FRAGMENTO PROPORCIONADO:
Siempre se me ha hecho más difícil
abordar un libro de las llamadas ciencias “blandas”, como la sociología, que de
las denominadas “duras” (física,
matemáticas) y las “semiduras”, como la economía. No ha mucho abordé uno de
dichos textos blandos: La estructura de
las revoluciones científicas, de Thomas S. Kuhn, que tal vez por el tema y
por ser su autor un sociólogo doctorado en física no resultó tan “blando” y me pareció
fascinante.
No estaba ocurriendo así con De la ligereza, del sociólogo y filósofo
francés Gilles Lipovetsky. Un buen amigo mío confiesa que él lee poco, y si lo
que lee no le gusta, no le da más de uno o dos capítulos antes de claudicar. También
afirma que no hay libro de administración de negocios (él es el director del
Campus Tecnológico de la filial en Guadalajara de una de las corporaciones más
grandes e importantes del mundo) que no le haya dado a uno más del 90% de su
contenido neto al llegar al capítulo tres, que el resto sólo sirve para dar
volumen y justificar el precio. Germán Dehesa le da la razón a mi amigo, pues
afirmaba que si un libro no le gustaba habiendo leído veinte páginas, lo dejaba
a un lado.
Algo extrañamente similar me estaba
ocurriendo con Lipovetsky, ya que durante esas fatídicas primeras veinte
páginas no abandonaba la idea circular de que lo ligero había llegado para
quedarse entre nosotros, y no mucho más. Para bien o para mal, mi obcecación y
terquedad me llevan más bien a buscar en todo libro esas veinte páginas que lo
rediman, y afortunadamente en este caso no hubo que esperar mucho.
Dice el autor que su texto aborda la
ligereza “que se materializa en observables figuras concretas, en la historia
de las sociedades y sobre todo en el mundo actual” y que en las páginas de su
libro “no se encontrará ni una apología ni una condena moral o política de la
ligereza”. Sin embargo, no deja de preguntarse “¿Cómo glorificar la ligereza
consumista cuando ha hecho mermar el valor y la deseabilidad de la alta
cultura, cuando genera la obsesión por el consumo y contribuye a degradar la
ecosfera?”.
En este tenor, son impresionantes las
cifras que aporta Lipovetsky: “En 2012 se produjeron en el mundo 288 millones
de toneladas de materias plásticas, la mayor parte de las cuales acabará antes
o después en el ambiente, sobre todo en los océanos”. Además: “Las bolsas de
plástico, esas maravillas de la ligereza tecnológica capaces de sostener una
carga dos mil veces superior a su peso, plantean cada vez más problemas
ecológicos: a principios del siglo XXI se fabricó un billón de unidades que
necesitarán cuatro siglos para empezar a degradarse”, pero en el ínter, “el
plástico superligero pone en peligro el ganado, las especies marinas y el
litoral”.

ORDEN DE TRABAJO A: Resume en dos oraciones el fragmento sobre el libro De la ligereza.
ORDEN DE TRABAJO B: En los registros, toma la parte que va desde su comienzo hasta la línea que contiene "What do you see at coordinates (280, 2338)", ambos extremos incluidos. Escribe de nuevo solo esas líneas, sustituyendo "GUI agent" por "screen assistant" y sin cambiar nada más.
El fragmento y los registros son materiales independientes entre sí.

(Registros extraídos)
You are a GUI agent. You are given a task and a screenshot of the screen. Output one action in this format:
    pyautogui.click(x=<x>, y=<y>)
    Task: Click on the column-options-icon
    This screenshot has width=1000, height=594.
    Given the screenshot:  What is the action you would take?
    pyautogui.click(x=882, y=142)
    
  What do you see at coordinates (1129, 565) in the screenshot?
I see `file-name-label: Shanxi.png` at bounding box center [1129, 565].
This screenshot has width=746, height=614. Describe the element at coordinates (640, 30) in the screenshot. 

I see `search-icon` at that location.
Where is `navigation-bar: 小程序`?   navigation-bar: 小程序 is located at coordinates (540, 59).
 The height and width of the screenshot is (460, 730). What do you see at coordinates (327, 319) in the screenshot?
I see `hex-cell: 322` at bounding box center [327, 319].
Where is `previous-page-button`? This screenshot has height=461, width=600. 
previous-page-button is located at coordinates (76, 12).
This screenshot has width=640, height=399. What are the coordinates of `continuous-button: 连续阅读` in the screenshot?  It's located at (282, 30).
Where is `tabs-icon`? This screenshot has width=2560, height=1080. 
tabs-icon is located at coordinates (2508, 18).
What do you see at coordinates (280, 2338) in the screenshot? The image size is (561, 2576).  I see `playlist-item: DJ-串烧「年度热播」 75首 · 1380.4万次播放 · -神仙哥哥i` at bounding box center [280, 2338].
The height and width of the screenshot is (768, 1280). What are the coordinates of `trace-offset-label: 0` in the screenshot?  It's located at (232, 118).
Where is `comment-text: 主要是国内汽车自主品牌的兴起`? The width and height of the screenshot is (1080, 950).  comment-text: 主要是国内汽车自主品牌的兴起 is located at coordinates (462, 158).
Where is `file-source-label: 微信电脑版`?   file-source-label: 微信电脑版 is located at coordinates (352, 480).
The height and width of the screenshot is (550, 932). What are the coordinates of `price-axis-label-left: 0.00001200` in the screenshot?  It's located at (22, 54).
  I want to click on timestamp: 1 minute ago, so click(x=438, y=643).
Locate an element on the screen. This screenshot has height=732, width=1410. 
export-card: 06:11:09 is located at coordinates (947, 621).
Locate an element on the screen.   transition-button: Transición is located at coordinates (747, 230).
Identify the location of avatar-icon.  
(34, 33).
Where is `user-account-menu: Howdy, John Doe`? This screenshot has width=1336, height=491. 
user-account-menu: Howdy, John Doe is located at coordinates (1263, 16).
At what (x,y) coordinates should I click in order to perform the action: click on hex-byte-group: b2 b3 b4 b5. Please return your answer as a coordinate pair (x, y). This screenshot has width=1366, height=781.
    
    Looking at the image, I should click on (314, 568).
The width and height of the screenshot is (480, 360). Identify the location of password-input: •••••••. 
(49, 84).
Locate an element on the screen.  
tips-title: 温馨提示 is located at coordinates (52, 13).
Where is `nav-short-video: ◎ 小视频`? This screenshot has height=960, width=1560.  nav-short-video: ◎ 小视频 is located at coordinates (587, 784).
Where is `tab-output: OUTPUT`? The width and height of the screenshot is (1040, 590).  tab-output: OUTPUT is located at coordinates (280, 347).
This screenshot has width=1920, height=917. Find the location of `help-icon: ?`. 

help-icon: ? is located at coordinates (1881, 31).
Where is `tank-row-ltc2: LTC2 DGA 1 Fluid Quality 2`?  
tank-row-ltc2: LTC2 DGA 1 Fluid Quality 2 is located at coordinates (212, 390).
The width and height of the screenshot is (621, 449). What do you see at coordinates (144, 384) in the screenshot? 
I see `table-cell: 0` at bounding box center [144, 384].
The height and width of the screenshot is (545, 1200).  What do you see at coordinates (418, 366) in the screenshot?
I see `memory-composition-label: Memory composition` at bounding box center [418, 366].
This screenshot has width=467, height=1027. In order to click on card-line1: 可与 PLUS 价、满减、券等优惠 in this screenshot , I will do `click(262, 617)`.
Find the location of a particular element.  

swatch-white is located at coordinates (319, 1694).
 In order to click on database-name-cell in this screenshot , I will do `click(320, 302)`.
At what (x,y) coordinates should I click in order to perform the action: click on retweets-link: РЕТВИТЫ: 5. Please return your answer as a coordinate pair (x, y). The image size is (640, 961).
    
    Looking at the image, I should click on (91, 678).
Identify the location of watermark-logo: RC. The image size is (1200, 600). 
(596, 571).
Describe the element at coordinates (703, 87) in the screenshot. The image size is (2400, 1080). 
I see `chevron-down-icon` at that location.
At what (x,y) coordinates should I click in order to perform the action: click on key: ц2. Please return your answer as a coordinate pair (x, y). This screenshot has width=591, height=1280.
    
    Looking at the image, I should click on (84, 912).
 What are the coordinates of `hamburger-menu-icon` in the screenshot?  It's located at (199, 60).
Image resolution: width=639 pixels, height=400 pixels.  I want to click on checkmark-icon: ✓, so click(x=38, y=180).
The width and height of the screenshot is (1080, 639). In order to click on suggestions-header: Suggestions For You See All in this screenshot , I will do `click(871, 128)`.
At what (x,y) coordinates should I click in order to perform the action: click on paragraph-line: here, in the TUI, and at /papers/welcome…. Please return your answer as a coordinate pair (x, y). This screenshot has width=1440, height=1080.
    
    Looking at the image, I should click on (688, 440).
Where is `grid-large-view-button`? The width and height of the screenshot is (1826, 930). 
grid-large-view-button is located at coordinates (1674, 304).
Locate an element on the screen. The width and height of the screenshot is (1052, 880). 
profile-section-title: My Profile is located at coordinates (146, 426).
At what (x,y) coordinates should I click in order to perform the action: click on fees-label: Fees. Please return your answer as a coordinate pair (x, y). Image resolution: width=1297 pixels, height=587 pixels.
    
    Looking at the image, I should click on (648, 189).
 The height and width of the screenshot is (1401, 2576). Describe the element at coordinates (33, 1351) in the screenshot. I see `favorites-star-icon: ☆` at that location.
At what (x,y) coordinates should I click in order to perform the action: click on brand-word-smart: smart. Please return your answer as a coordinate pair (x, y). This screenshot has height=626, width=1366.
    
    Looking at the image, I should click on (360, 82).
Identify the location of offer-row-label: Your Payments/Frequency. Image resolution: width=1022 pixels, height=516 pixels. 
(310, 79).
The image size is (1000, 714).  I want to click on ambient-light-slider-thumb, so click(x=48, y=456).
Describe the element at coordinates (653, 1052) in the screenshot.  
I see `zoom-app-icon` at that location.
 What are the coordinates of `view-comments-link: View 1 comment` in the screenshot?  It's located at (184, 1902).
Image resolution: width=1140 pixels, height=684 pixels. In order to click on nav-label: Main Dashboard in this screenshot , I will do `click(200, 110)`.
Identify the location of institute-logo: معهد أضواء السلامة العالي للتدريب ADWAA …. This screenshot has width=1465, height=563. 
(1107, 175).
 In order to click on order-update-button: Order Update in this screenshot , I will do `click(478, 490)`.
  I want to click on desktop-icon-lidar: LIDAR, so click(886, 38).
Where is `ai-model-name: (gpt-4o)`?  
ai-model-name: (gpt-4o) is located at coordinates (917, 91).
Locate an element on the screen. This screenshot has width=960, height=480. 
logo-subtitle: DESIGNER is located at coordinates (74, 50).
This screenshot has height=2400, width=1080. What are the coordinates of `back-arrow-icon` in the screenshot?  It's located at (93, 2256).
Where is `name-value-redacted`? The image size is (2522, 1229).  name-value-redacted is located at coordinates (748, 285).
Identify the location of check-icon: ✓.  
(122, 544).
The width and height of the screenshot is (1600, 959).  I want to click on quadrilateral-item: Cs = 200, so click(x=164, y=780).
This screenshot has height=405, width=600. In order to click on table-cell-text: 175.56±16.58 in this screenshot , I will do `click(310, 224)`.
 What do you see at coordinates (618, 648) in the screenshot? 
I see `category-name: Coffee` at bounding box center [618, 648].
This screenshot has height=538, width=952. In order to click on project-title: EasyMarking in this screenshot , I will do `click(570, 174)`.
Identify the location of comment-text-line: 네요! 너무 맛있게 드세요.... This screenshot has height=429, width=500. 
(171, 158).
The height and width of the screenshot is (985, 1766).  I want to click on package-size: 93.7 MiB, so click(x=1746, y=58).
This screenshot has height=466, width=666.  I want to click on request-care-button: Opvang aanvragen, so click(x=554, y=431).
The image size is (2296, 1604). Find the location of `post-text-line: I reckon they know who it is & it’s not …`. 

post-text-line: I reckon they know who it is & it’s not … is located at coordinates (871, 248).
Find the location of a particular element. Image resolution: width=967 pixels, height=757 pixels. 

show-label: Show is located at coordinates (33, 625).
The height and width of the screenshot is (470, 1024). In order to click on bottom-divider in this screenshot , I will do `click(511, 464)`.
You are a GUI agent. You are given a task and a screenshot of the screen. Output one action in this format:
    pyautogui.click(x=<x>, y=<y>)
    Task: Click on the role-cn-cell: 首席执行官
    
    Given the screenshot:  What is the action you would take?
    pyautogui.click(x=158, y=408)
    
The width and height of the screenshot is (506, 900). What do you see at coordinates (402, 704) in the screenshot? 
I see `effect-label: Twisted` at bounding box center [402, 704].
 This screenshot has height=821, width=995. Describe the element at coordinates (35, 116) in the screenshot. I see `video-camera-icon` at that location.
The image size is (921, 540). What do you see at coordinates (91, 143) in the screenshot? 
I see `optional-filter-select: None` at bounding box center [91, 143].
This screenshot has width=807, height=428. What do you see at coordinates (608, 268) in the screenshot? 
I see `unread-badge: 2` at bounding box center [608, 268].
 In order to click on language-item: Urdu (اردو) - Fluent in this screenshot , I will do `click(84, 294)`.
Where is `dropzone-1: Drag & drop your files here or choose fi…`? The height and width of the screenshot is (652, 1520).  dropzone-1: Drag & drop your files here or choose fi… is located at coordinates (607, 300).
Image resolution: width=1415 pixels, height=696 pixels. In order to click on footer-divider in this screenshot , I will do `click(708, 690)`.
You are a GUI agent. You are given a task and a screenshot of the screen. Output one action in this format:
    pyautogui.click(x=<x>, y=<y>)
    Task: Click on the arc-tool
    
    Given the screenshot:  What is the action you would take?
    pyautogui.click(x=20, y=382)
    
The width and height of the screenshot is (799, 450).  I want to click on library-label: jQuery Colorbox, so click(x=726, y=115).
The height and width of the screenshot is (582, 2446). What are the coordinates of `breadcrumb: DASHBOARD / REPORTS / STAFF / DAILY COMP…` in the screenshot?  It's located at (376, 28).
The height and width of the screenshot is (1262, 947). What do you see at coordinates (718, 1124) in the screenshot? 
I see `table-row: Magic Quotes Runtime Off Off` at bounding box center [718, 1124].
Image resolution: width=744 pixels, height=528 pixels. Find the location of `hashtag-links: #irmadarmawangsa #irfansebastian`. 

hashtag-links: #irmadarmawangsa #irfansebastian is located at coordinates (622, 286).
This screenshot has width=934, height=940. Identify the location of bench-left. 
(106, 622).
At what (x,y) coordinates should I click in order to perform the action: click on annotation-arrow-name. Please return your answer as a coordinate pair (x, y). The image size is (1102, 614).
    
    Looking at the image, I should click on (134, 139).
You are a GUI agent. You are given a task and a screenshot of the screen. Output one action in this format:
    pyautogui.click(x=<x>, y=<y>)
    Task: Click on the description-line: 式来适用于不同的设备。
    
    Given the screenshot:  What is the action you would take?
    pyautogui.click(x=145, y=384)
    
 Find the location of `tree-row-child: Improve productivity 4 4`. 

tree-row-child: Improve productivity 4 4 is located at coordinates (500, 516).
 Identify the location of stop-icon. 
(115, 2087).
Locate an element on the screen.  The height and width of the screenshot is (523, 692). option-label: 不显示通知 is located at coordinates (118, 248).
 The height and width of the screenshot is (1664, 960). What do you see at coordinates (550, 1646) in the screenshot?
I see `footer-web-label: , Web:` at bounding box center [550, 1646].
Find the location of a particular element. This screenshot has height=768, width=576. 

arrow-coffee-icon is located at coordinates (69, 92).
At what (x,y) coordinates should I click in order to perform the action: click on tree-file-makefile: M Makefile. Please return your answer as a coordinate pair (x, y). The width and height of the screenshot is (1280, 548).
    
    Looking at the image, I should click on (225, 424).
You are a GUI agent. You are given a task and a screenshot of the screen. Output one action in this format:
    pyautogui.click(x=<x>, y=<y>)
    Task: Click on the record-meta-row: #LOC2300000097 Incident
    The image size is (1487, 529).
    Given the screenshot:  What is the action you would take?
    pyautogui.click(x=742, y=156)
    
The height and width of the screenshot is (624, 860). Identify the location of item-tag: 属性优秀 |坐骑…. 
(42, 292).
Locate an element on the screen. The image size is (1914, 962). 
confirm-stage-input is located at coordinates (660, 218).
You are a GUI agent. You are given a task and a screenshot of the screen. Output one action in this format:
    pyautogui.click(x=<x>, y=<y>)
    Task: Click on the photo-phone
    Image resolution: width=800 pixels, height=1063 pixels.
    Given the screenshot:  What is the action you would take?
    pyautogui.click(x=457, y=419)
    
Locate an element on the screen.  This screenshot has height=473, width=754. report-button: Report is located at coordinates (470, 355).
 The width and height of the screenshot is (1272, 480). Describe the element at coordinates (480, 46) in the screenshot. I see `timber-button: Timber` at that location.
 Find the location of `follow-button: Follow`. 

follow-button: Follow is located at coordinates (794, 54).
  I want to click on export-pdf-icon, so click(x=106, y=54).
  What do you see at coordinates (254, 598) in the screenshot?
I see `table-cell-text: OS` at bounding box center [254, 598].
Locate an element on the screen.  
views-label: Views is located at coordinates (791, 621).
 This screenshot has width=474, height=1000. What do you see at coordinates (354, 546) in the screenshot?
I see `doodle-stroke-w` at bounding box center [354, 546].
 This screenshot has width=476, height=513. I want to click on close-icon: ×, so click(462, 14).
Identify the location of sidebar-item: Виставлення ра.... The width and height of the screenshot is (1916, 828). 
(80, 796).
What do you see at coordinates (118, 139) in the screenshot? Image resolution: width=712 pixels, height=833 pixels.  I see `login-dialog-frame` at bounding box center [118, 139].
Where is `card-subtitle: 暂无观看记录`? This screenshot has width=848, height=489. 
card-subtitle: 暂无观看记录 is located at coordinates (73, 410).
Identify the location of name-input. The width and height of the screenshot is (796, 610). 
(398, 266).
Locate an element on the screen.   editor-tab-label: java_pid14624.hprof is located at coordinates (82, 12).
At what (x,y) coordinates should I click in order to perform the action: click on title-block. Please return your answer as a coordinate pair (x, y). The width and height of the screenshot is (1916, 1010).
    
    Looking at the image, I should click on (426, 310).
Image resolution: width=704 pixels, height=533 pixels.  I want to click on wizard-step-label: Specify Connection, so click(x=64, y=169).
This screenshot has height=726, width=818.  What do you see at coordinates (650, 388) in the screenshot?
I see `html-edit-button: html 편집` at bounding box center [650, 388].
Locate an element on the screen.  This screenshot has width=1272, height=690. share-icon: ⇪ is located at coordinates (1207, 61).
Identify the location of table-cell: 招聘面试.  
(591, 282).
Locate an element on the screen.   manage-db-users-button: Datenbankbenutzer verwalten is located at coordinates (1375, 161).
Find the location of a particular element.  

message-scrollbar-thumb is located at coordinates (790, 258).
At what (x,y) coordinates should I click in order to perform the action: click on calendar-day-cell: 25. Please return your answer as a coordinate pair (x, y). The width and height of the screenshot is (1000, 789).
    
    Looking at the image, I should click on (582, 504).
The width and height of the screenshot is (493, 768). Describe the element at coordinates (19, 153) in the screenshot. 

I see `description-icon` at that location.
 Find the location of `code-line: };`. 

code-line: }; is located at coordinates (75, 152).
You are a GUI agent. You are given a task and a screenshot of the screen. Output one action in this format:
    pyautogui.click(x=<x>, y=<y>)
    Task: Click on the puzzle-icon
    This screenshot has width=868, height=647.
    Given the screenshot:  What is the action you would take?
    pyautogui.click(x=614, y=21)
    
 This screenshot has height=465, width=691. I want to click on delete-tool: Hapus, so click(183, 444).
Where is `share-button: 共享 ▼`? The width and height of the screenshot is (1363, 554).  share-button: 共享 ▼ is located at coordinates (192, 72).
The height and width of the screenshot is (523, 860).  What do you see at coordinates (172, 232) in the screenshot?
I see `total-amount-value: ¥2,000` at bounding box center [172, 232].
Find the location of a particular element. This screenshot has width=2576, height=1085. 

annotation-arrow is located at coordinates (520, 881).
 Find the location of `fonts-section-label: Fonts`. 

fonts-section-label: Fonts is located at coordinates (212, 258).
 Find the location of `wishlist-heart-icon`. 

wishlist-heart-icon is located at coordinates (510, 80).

TU RESPUESTA A: Quien escribe cuenta que, en las primeras veinte páginas de De la ligereza, de Gilles Lipovetsky, el libro no abandonaba la idea circular de que lo ligero había llegado para quedarse, aunque no tardaron en aparecer páginas que lo redimieron. Lipovetsky afirma que no hace apología ni condena de la ligereza, pero se pregunta cómo glorificar la ligereza consumista y aporta cifras impresionantes sobre el plástico, como los 288 millones de toneladas producidas en el mundo en 2012.

TU RESPUESTA B:
You are a screen assistant. You are given a task and a screenshot of the screen. Output one action in this format:
    pyautogui.click(x=<x>, y=<y>)
    Task: Click on the column-options-icon
    This screenshot has width=1000, height=594.
    Given the screenshot:  What is the action you would take?
    pyautogui.click(x=882, y=142)
    
  What do you see at coordinates (1129, 565) in the screenshot?
I see `file-name-label: Shanxi.png` at bounding box center [1129, 565].
This screenshot has width=746, height=614. Describe the element at coordinates (640, 30) in the screenshot. 

I see `search-icon` at that location.
Where is `navigation-bar: 小程序`?   navigation-bar: 小程序 is located at coordinates (540, 59).
 The height and width of the screenshot is (460, 730). What do you see at coordinates (327, 319) in the screenshot?
I see `hex-cell: 322` at bounding box center [327, 319].
Where is `previous-page-button`? This screenshot has height=461, width=600. 
previous-page-button is located at coordinates (76, 12).
This screenshot has width=640, height=399. What are the coordinates of `continuous-button: 连续阅读` in the screenshot?  It's located at (282, 30).
Where is `tabs-icon`? This screenshot has width=2560, height=1080. 
tabs-icon is located at coordinates (2508, 18).
What do you see at coordinates (280, 2338) in the screenshot? The image size is (561, 2576).  I see `playlist-item: DJ-串烧「年度热播」 75首 · 1380.4万次播放 · -神仙哥哥i` at bounding box center [280, 2338].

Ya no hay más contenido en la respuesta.